Question

For Exercises 71-72, find the real solutions to the equation.$$3 x^{2} e^{-x}-6 x e^{-x}=0$$

Answer

**step1** Understanding the problem

The problem asks us to find the real values of $$x$$ that satisfy the equation $$3 x^{2} e^{-x}-6 x e^{-x}=0$$. This equation involves variables raised to powers and an exponential term, $$e^{-x}$$. Our goal is to find all such $$x$$ values that make the equation true.

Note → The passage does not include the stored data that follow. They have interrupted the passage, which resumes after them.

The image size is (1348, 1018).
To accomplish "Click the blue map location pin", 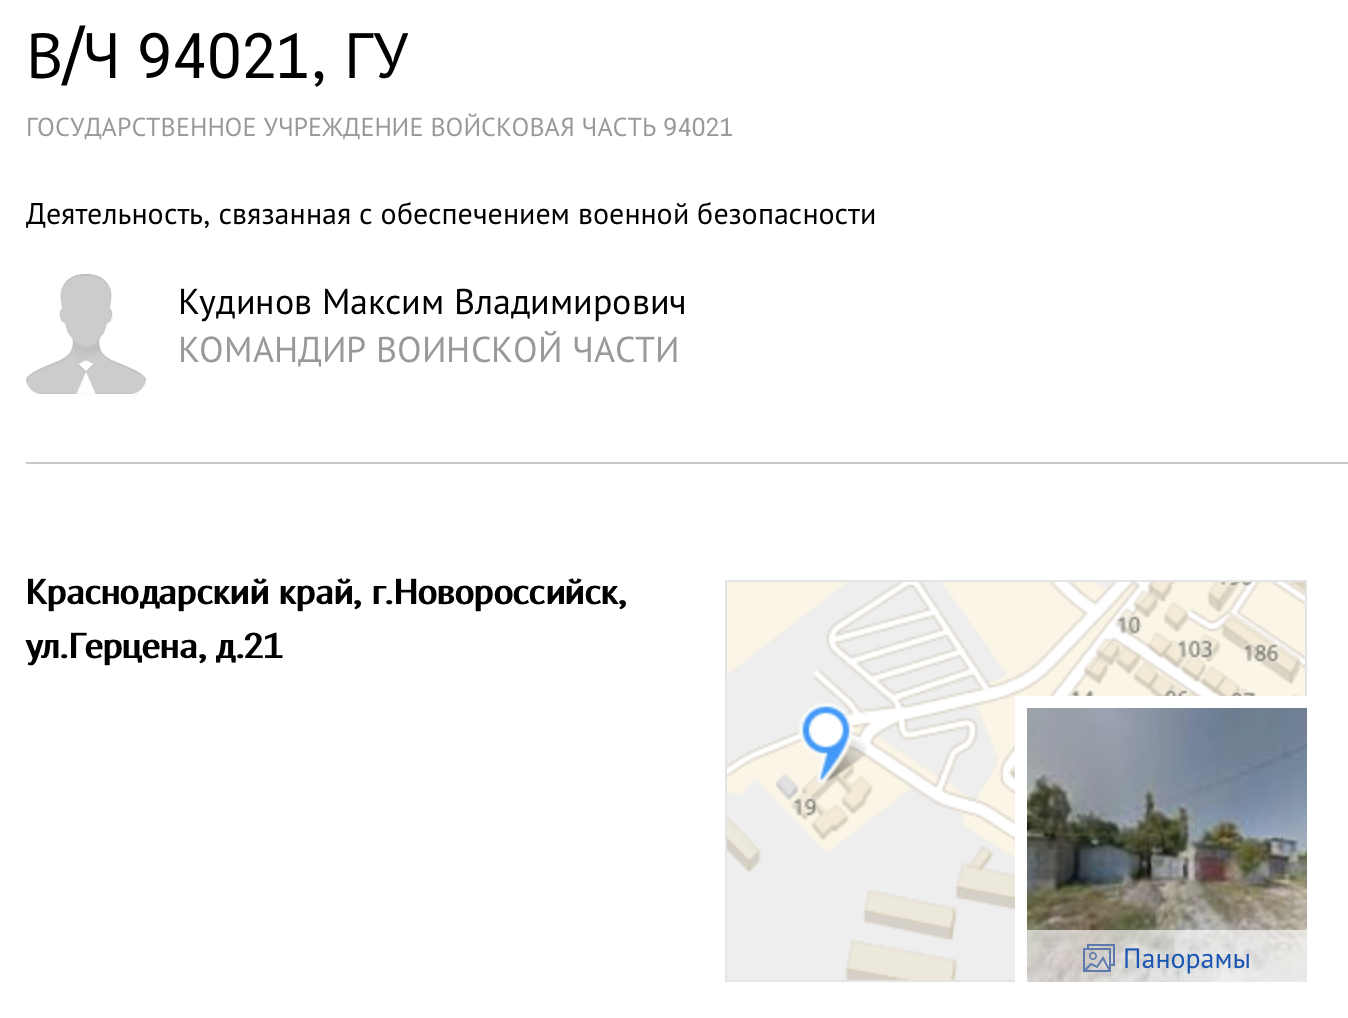I will (826, 741).
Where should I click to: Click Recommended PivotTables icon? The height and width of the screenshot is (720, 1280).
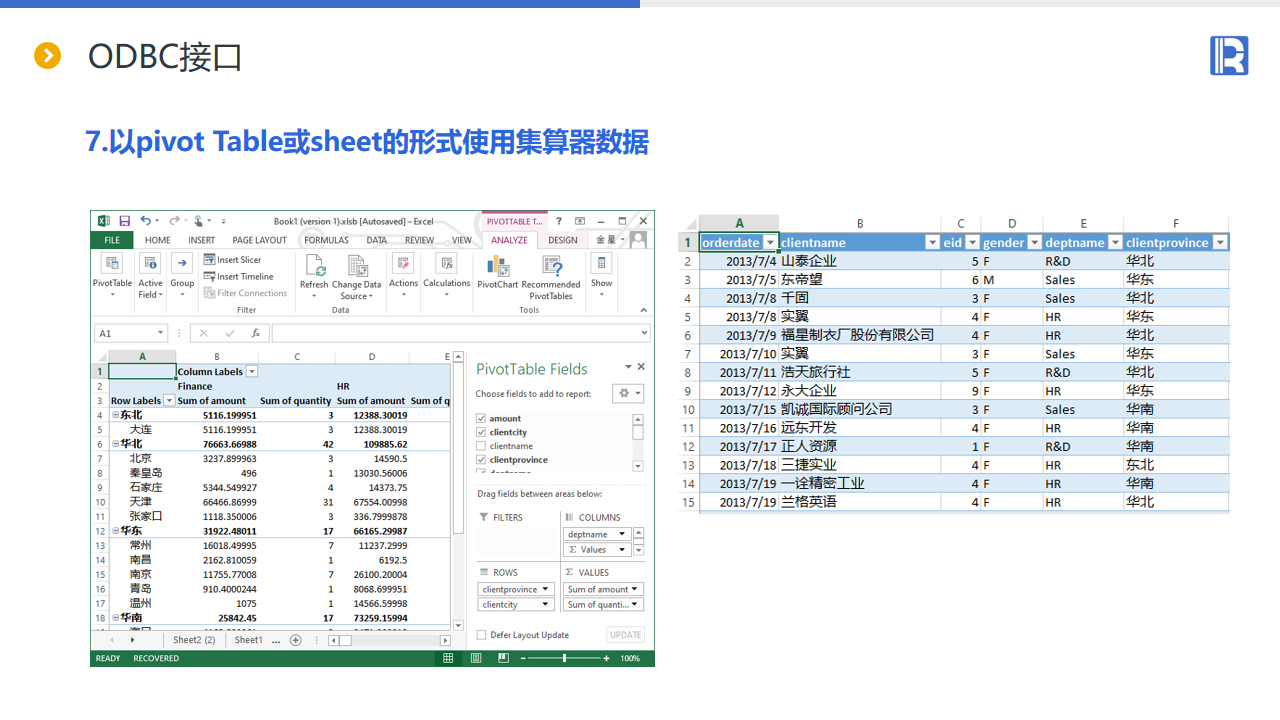pos(551,267)
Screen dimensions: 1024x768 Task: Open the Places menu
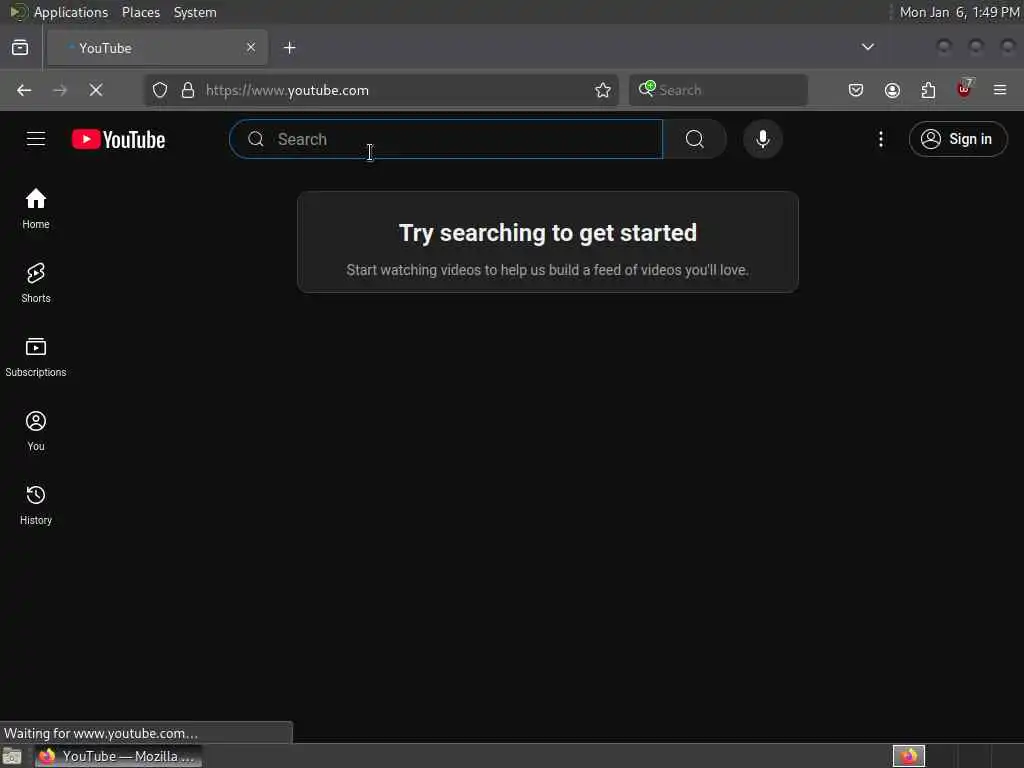140,12
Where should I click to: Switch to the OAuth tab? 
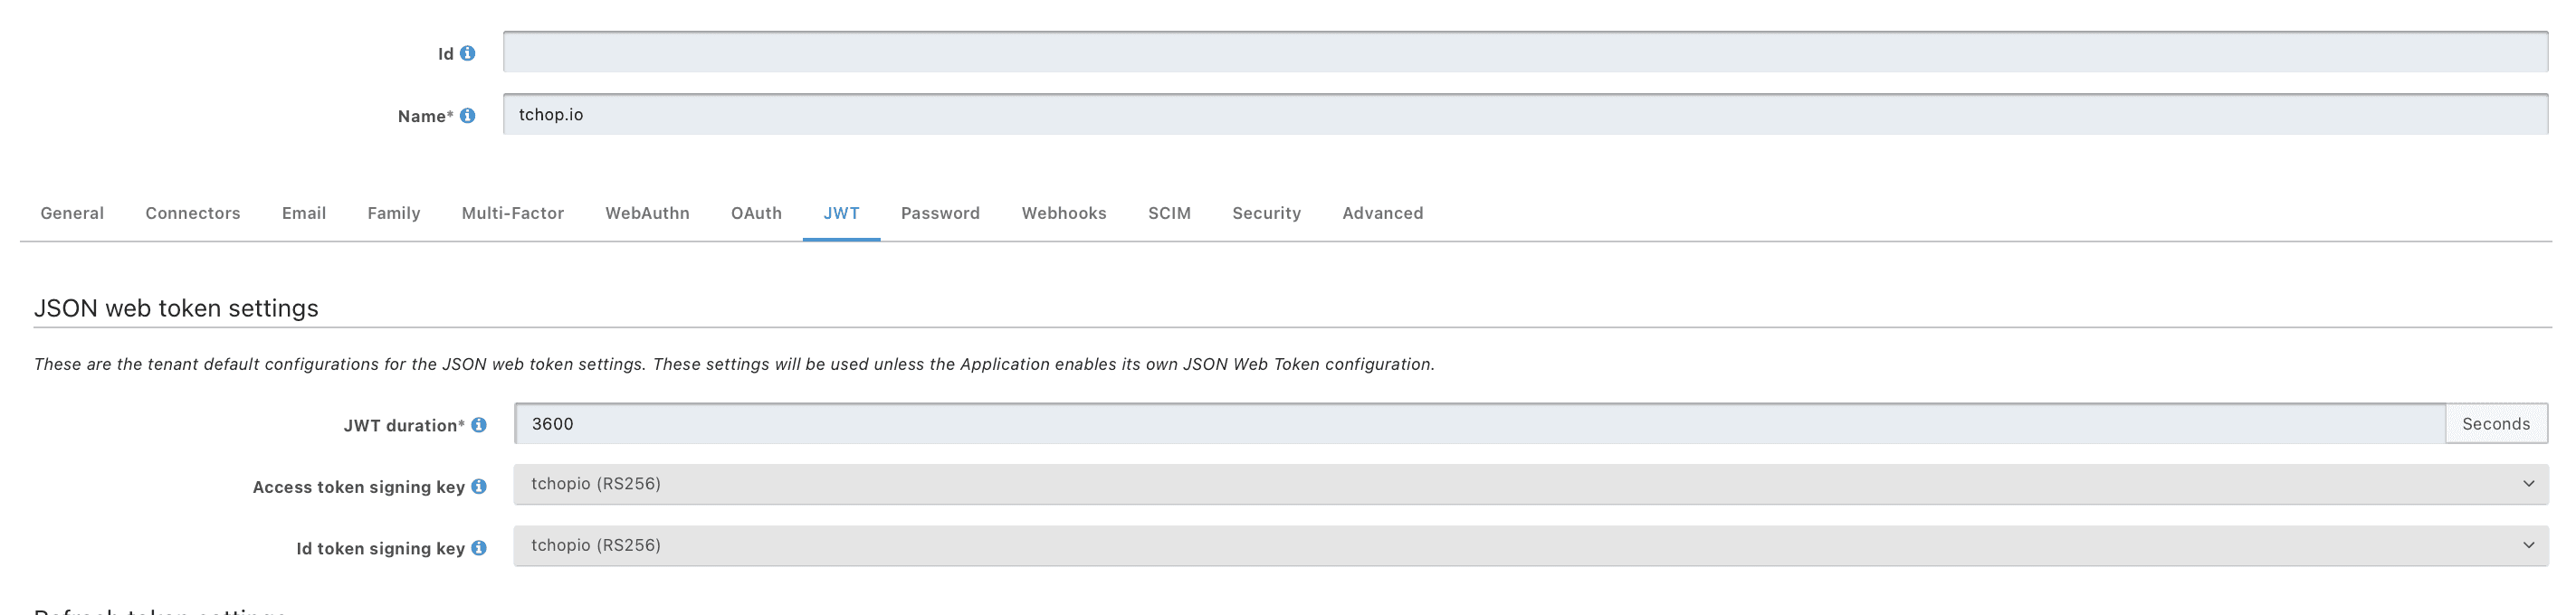[756, 213]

**step2** Identifying common factors

To begin solving the equation $$3 x^{2} e^{-x}-6 x e^{-x}=0$$, we observe the terms on the left side: $$3x^2e^{-x}$$ and $$-6xe^{-x}$$. We look for factors that are common to both terms.
Both terms contain the numerical factor $$3$$.
Both terms contain the variable factor $$x$$. Specifically, the first term has $$x^2$$ and the second term has $$x$$, so $$x$$ is common to both.
Both terms contain the exponential factor $$e^{-x}$$.
Therefore, the greatest common factor for both terms is $$3xe^{-x}$$.

**step3** Factoring the equation

Now, we factor out the common factor $$3xe^{-x}$$ from the equation:
$$3 x^{2} e^{-x}-6 x e^{-x}=0$$
We can rewrite this as:
$$3xe^{-x} ( \frac{3x^2e^{-x}}{3xe^{-x}} - \frac{6xe^{-x}}{3xe^{-x}} ) = 0$$
Simplifying the terms inside the parentheses:
$$3xe^{-x} (x - 2) = 0$$
This factored form shows that the product of $$3$$, $$x$$, $$e^{-x}$$, and $$(x-2)$$ is equal to zero.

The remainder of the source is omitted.